Diverse views highlight Citrus County Commission District 2 race


The Citrus County Commission District 2 race pits two political newcomers who have a few things in common. Both candidates are Republican women who live in Homosassa. Both own air conditioning companies with their husbands.

The similarities pretty much stop there.

Diana Finegan, who was first in the race, has aligned herself with the far conservative wing of the county Republican Party and is banking on Republicans going that route in the Primary.

Stacey Worthington entered in the race in January, started slow, but eventually outraised Finegan in campaign contributions.

Then there’s this: Paul Grogan, a no-party candidate whose entry in the race closed the Primary to Republican voters only. Grogan is openly supporting Finegan in the Primary, leading some to wonder whether he’ll be a shill opponent if Finegan wins.

Finegan and Worthington have taken dissimilar paths during the campaign.

Worthington, Vice Chairwoman of the Citrus County Planning and Development Commission, spoke about attracting quality growth to a community that saw the Suncoast Parkway, in the works for over 20 years, open to State Road 44 in Lecanto in February.

She suggested tweaks in the county’s formula for repaving residential roads, a contentious issue among citizens, which Worthington says will provide more work where it’s most wanted.

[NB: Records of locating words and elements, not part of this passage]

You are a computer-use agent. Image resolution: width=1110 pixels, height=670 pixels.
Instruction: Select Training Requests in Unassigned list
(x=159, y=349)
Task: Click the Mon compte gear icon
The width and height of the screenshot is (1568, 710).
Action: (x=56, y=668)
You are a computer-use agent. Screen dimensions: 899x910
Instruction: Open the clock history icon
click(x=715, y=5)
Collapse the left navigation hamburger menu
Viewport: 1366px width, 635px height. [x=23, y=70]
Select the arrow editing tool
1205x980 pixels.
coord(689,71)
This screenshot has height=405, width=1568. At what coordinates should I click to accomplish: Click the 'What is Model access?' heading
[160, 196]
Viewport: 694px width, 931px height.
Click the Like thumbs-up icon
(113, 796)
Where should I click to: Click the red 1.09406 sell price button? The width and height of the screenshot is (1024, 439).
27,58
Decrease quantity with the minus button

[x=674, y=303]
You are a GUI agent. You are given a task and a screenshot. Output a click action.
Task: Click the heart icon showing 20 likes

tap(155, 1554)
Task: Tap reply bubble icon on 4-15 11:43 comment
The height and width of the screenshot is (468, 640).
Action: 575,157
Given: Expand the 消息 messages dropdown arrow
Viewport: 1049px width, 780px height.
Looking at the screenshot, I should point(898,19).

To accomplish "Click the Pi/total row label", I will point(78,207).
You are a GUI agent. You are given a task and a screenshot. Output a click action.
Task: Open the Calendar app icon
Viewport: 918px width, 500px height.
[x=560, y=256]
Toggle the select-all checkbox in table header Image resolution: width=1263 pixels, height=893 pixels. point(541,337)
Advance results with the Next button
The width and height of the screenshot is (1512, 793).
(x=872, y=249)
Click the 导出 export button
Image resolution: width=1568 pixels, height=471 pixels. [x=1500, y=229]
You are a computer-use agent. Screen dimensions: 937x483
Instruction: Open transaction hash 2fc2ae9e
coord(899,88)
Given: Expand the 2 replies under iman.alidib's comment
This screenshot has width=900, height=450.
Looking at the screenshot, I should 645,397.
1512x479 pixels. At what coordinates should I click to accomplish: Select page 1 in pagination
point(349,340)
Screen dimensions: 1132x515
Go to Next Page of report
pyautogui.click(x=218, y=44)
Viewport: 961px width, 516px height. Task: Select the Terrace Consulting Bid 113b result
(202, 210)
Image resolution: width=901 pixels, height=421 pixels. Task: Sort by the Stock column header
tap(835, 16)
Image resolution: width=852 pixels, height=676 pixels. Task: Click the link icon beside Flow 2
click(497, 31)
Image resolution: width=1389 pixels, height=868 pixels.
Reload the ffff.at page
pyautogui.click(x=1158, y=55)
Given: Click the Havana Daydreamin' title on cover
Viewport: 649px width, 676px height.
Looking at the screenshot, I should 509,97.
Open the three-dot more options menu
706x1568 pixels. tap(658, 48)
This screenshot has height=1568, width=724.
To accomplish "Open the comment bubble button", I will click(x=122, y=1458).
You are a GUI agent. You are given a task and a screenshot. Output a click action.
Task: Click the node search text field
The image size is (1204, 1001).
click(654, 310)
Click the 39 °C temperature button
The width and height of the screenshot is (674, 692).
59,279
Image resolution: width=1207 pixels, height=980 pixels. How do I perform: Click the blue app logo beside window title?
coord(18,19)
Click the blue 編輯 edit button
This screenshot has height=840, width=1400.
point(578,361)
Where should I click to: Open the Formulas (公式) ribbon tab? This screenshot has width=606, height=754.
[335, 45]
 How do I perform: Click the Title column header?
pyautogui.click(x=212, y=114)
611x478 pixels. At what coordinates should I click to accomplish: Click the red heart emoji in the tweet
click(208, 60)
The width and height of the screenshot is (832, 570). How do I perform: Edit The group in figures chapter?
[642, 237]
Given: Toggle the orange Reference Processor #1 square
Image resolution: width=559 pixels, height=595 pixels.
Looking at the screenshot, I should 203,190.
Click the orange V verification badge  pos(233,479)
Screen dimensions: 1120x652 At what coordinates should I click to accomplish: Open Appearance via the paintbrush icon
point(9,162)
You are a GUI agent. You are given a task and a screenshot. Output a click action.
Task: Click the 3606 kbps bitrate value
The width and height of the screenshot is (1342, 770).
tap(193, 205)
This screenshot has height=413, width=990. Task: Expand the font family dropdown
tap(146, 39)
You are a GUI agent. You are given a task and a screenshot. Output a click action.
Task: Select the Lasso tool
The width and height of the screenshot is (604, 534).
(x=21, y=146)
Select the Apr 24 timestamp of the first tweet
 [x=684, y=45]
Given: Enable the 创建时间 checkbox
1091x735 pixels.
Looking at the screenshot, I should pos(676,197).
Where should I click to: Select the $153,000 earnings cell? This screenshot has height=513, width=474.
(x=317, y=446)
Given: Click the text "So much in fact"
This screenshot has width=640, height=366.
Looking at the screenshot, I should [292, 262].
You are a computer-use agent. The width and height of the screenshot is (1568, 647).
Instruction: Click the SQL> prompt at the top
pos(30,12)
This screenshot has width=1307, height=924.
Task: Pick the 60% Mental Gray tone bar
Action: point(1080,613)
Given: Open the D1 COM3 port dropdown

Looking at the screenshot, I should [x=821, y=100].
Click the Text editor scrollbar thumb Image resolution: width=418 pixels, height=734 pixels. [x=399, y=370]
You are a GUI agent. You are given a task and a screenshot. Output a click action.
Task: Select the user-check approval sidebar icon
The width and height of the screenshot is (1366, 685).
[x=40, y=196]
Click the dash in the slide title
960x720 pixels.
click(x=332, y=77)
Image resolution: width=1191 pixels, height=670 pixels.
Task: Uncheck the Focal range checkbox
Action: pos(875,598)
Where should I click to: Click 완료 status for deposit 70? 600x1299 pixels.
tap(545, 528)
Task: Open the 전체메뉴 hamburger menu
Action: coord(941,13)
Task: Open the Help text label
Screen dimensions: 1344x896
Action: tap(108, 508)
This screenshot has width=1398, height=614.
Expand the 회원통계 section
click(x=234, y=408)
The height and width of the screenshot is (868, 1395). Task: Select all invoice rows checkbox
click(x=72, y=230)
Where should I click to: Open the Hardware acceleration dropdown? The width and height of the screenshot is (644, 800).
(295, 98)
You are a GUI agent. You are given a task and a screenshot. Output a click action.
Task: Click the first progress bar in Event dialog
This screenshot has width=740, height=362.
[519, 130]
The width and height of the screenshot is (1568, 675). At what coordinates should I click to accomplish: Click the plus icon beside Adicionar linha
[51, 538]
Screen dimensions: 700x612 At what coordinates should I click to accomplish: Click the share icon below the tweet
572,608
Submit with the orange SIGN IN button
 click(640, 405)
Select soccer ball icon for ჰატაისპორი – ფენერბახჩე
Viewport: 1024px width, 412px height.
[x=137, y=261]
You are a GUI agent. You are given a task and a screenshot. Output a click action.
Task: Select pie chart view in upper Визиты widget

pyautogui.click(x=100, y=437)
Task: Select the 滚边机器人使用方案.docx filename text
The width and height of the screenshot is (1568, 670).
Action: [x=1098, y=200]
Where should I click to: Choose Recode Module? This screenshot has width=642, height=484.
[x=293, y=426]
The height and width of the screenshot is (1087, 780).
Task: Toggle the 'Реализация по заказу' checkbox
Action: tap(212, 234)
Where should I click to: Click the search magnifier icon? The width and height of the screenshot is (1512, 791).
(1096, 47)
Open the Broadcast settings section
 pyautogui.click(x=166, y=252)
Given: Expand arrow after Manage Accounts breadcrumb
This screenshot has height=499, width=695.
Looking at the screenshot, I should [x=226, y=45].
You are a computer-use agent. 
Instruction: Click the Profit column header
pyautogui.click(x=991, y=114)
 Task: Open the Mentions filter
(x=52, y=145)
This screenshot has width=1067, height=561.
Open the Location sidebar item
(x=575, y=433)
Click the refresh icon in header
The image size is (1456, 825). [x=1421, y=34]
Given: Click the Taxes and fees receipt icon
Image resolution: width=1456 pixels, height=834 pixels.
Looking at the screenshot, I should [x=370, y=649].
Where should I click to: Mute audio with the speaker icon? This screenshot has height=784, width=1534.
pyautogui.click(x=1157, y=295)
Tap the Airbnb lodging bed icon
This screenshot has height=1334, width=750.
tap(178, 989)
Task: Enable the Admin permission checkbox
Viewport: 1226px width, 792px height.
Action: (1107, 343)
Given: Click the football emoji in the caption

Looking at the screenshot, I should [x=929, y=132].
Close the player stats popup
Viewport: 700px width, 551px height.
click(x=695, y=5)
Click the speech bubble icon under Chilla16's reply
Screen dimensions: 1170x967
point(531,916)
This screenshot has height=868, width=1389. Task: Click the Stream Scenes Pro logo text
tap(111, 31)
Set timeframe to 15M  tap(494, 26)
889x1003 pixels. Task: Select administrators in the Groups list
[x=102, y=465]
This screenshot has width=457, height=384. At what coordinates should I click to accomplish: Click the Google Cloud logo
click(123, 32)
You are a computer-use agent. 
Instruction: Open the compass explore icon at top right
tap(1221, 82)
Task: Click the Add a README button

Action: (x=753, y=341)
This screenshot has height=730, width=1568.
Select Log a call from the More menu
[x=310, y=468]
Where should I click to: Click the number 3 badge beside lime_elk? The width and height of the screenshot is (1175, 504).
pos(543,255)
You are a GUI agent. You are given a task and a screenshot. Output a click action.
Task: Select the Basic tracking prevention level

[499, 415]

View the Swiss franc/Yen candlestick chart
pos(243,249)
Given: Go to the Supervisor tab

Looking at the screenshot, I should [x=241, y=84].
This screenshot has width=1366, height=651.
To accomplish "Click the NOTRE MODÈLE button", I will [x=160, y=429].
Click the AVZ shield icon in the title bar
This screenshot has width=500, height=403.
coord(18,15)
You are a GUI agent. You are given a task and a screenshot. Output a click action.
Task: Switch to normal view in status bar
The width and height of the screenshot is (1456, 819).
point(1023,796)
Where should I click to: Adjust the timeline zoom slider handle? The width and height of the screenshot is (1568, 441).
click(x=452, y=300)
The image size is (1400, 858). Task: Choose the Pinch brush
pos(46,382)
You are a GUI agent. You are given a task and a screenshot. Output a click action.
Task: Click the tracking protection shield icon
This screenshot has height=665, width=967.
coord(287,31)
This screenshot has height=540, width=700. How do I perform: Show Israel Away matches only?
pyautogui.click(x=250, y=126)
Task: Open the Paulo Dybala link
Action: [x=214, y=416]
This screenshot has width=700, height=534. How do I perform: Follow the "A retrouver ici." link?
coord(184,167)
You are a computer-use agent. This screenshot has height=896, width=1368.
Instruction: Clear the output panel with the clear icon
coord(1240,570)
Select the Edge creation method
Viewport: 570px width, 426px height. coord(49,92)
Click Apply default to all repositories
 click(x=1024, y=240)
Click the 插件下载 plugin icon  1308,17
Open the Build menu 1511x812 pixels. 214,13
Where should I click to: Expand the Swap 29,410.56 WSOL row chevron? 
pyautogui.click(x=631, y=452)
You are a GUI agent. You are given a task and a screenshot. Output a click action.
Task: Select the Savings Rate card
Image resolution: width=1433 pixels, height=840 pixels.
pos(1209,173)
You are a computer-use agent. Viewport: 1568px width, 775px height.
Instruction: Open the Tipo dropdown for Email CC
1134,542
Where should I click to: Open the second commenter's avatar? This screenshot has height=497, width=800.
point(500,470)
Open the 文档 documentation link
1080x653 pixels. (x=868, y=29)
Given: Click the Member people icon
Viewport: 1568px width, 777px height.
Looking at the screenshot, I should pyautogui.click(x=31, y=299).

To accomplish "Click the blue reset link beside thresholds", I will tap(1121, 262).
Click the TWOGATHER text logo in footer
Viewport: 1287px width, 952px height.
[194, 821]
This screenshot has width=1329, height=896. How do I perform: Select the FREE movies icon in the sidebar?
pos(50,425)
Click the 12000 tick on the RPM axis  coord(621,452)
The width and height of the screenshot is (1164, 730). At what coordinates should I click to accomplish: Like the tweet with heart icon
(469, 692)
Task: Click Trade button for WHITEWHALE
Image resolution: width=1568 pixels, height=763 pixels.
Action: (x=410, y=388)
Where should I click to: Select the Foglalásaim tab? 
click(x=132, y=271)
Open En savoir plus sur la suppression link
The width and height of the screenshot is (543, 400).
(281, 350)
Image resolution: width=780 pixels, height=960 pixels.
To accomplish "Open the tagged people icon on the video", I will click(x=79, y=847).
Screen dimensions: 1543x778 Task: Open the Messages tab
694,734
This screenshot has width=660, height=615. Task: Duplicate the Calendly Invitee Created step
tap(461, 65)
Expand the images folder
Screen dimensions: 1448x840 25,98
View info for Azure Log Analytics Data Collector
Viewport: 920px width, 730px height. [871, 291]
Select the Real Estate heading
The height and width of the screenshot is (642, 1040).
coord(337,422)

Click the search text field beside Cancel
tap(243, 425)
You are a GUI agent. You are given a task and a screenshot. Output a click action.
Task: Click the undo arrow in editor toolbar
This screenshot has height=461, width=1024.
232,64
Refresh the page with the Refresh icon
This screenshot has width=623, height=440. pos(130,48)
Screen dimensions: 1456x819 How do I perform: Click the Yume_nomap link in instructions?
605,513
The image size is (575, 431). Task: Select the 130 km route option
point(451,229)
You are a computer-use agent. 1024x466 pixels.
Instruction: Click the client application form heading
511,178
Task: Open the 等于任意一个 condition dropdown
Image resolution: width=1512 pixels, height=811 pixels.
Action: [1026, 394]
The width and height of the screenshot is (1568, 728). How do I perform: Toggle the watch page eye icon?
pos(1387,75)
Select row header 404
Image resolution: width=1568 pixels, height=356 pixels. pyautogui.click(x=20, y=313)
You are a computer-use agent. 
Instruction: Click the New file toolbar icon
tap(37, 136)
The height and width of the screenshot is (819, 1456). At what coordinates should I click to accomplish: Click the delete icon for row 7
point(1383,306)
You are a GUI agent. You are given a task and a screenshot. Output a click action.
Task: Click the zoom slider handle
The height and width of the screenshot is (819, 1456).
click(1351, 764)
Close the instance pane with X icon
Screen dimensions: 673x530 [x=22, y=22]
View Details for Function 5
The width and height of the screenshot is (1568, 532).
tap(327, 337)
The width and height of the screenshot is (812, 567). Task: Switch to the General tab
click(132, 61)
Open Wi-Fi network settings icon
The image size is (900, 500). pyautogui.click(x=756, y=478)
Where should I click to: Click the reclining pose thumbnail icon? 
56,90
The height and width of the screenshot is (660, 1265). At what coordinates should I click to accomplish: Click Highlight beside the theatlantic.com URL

Finegan has focused on taxes. She is opposed to any tax increase, saying the county has millions of dollars in reserves that could be used for programs and services.

Finegan also raised eyebrows when she announced on her campaign Facebook page an endorsement from the Citrus Crusader, an online newsletter owned by Inverness resident John Labriola.

Labriola, who in 2021 lost a job with the Miami-Dade County Commission over published anti-LGBTQ views, led an unsuccessful effort to regulate Citrus County Library displays.

He touts himself as the Citrus County spokesman for MassResistance, a known anti-LGBTQ hate group, and has presented himself as such before the Citrus County Commission.

Two days later, following online criticism, Finegan removed mention of the endorsement from her Facebook page. She hasn’t addressed the endorsement, though she said she agrees with Labriola that library displays should be regulated.

The attention to her campaign didn’t stop there.

Finegan recently posted a photo at an early voting site. Grogan, who had shared Finegan’s campaign information on his Facebook page prior to getting into the race, commented on the photo: “I hope (and pray) you win the primaries.”

Finegan responded: “Wow Paul! I’ve never met an opponent like you. Lol. Thank you for your kindness and prayers. I’m sure our race will be much nicer than the one I’m currently in.”